No final de 2017, os “croupiers” auferiam em média 19.850 patacas, reflectindo um aumento anual de 5,4%, indicam dados oficiais

 

A remuneração média – excluindo as participações nos lucros e os prémios –  dos trabalhadores a tempo inteiro do sector das lotarias e outros jogos de aposta situou-se no final de Dezembro em 22.940 patacas, ou seja, mais 4,3% em termos anuais.

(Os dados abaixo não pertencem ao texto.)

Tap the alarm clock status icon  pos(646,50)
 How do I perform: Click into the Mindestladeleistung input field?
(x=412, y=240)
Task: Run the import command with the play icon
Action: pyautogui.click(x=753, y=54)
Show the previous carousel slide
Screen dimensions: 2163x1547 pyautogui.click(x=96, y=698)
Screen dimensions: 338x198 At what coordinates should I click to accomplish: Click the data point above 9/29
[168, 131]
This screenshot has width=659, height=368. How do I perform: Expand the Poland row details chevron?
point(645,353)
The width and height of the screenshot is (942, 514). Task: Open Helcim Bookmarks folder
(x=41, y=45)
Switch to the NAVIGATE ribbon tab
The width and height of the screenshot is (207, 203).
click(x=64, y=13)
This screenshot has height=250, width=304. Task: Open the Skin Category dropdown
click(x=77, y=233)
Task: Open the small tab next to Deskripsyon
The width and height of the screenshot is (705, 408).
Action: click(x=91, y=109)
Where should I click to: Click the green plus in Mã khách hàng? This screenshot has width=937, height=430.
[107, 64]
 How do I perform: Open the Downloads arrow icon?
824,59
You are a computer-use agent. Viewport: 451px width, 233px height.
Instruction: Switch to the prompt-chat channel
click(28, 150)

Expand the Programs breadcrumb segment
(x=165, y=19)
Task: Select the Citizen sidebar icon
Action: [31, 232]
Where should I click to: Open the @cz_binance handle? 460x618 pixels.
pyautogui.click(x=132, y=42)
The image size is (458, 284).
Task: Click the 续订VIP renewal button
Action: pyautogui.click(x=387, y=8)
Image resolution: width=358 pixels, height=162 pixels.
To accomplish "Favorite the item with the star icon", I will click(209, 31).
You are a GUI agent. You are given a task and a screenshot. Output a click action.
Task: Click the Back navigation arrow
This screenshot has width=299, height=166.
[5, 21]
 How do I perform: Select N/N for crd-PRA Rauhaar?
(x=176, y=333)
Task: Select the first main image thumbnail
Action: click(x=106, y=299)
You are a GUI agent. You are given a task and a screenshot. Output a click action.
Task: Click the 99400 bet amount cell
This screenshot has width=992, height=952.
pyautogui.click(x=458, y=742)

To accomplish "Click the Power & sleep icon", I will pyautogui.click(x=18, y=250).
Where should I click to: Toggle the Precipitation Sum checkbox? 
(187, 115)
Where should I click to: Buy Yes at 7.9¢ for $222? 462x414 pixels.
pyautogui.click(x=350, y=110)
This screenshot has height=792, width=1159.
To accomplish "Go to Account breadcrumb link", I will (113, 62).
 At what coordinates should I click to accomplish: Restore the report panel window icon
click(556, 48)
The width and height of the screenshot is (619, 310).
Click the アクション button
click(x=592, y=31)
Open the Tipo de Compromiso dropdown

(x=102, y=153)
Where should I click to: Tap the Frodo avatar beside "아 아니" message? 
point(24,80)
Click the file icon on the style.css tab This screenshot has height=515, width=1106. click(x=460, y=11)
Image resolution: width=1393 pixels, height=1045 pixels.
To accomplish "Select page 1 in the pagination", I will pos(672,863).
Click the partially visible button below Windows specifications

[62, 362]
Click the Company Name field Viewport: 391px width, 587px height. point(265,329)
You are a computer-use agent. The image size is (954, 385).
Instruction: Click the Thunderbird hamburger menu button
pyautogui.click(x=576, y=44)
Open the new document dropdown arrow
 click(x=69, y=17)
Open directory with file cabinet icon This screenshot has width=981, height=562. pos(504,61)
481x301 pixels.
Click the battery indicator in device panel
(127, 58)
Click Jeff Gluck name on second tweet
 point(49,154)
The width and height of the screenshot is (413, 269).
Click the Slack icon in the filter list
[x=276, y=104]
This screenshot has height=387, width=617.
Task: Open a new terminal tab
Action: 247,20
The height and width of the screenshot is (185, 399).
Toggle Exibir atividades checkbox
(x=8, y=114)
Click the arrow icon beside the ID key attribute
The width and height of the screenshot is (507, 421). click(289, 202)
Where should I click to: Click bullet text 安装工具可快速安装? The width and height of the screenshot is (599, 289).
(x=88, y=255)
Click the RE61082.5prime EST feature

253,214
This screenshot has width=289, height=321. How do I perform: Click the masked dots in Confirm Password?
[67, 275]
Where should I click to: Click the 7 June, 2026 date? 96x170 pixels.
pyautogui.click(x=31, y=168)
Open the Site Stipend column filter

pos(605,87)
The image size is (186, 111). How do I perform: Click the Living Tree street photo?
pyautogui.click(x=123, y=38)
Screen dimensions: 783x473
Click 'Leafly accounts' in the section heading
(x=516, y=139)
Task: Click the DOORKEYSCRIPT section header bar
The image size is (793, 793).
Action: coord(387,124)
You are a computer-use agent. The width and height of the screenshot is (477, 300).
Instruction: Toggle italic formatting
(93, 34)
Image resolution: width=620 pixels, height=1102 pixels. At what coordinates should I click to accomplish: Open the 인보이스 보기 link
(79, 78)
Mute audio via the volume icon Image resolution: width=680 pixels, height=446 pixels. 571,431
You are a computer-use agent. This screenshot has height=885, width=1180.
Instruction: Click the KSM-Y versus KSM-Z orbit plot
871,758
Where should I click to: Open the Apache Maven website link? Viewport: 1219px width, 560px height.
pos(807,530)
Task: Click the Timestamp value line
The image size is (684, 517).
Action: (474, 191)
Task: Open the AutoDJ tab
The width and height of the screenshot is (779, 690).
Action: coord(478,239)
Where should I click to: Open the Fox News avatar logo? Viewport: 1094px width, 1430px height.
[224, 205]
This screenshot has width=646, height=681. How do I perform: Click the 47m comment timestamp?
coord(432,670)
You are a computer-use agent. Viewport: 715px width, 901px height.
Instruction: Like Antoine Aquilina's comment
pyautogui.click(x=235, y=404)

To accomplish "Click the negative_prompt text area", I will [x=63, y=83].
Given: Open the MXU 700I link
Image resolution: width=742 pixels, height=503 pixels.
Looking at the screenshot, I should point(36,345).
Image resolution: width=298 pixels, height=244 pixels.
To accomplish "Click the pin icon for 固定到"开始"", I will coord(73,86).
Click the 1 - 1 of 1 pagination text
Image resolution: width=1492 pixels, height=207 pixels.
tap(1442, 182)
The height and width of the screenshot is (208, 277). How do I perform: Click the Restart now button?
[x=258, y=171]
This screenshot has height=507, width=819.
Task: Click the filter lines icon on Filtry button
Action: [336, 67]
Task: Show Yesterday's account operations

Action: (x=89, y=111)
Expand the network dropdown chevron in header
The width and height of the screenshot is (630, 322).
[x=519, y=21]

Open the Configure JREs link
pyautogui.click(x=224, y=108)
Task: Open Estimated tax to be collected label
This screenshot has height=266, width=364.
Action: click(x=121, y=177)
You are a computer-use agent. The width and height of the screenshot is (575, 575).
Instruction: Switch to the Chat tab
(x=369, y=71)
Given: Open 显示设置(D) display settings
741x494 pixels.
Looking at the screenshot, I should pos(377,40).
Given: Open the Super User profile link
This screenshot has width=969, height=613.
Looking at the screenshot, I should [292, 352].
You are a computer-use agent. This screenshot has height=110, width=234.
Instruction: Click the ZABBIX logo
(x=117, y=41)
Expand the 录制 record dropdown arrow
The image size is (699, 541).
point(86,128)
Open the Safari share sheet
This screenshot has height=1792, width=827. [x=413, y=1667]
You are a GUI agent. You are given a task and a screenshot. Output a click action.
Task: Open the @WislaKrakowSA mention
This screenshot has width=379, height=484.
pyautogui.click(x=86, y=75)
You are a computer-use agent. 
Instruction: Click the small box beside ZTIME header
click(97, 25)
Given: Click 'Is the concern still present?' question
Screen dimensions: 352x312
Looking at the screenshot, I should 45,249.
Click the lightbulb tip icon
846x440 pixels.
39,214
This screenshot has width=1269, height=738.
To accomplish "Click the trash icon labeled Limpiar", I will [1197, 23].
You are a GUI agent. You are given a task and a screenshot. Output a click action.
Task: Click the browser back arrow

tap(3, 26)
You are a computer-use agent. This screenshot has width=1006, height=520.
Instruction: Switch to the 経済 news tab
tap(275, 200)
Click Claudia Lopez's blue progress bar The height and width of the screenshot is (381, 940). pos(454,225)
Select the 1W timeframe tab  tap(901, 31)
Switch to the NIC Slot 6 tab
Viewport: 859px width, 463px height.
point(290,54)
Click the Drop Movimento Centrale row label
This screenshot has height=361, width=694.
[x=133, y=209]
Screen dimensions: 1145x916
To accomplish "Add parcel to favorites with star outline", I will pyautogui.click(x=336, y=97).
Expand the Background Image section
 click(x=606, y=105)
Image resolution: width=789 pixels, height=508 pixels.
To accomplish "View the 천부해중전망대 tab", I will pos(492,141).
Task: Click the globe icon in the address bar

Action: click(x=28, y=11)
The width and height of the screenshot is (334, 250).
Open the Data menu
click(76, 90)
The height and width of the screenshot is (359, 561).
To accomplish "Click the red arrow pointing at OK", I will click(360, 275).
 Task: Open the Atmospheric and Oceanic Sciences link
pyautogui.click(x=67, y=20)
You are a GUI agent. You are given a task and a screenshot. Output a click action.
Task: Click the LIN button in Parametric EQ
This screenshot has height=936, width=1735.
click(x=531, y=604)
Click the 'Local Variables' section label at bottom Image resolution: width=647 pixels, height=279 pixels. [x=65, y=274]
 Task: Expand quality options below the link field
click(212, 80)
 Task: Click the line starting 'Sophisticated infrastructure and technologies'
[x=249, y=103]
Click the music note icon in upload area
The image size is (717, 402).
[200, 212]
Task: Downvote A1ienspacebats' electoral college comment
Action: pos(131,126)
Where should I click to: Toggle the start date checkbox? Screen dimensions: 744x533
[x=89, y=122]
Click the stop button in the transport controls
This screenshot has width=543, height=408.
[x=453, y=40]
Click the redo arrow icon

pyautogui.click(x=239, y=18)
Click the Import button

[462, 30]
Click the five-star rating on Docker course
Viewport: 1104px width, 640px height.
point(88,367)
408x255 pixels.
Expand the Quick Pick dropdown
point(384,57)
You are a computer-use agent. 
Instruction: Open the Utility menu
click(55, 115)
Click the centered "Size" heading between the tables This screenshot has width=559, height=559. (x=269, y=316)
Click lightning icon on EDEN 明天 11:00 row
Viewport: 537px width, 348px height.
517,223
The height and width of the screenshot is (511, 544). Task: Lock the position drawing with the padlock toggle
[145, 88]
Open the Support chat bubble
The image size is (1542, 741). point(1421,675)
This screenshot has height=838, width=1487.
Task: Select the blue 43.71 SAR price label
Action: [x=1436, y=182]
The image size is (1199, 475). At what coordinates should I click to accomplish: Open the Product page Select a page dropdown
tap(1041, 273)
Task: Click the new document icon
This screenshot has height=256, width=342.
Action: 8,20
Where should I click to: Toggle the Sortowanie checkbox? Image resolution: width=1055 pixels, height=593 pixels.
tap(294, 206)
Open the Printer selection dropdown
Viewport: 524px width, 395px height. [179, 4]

Já o salário médio dos “croupiers” cifrou-se em 19.850 patacas, uma subida de 5,4%, revelam dados da Direcção dos Serviços de Estatística e Censos (DSEC).

No fim do quarto trimestre do ano passado, o sector das lotarias e outros jogos de aposta empregava 56.634 trabalhadores a tempo inteiro (+1,5%), dos quais 24.453 eram “croupiers” (+1,7%).

Por outro lado, no mesmo período encontravam-se por preencher 460 postos no sector, ou seja, menos 95 face ao final de Dezembro de 2016. A maioria das vagas pertencia aos “empregados administrativos” (49,6%), sendo que 100 destinavam-se a “croupiers”.

Os mesmos dados oficiais apontam para o recrutamento de 1.518 trabalhadores, reflectindo um aumento de 129,3%, face aos 662 registados no quarto trimestre de 2016. Segundo a DSEC, 38,7% das vagas requeriam experiência profissional, 87,4% exigiam habilitações académicas inferiores ou iguais ao ensino secundário complementar, 90,0% requeriam o domínio do Mandarim e 31,1% exigiam o do Inglês.

Quanto à formação profissional, 103.487 participaram em cursos de formação profissional fornecidos pelas empresas do jogo, correspondendo a um aumento de 98,9%, em termos anuais. A maioria participou nos cursos de “comércio e gestão” (58,1%), seguindo-se os cursos de “lotarias e entretenimento” (16,9%). A maior parte dos cursos de formação profissional foi organizada pelas empresas do jogo e o número de participantes destes cursos representou 99,5% do total de formandos.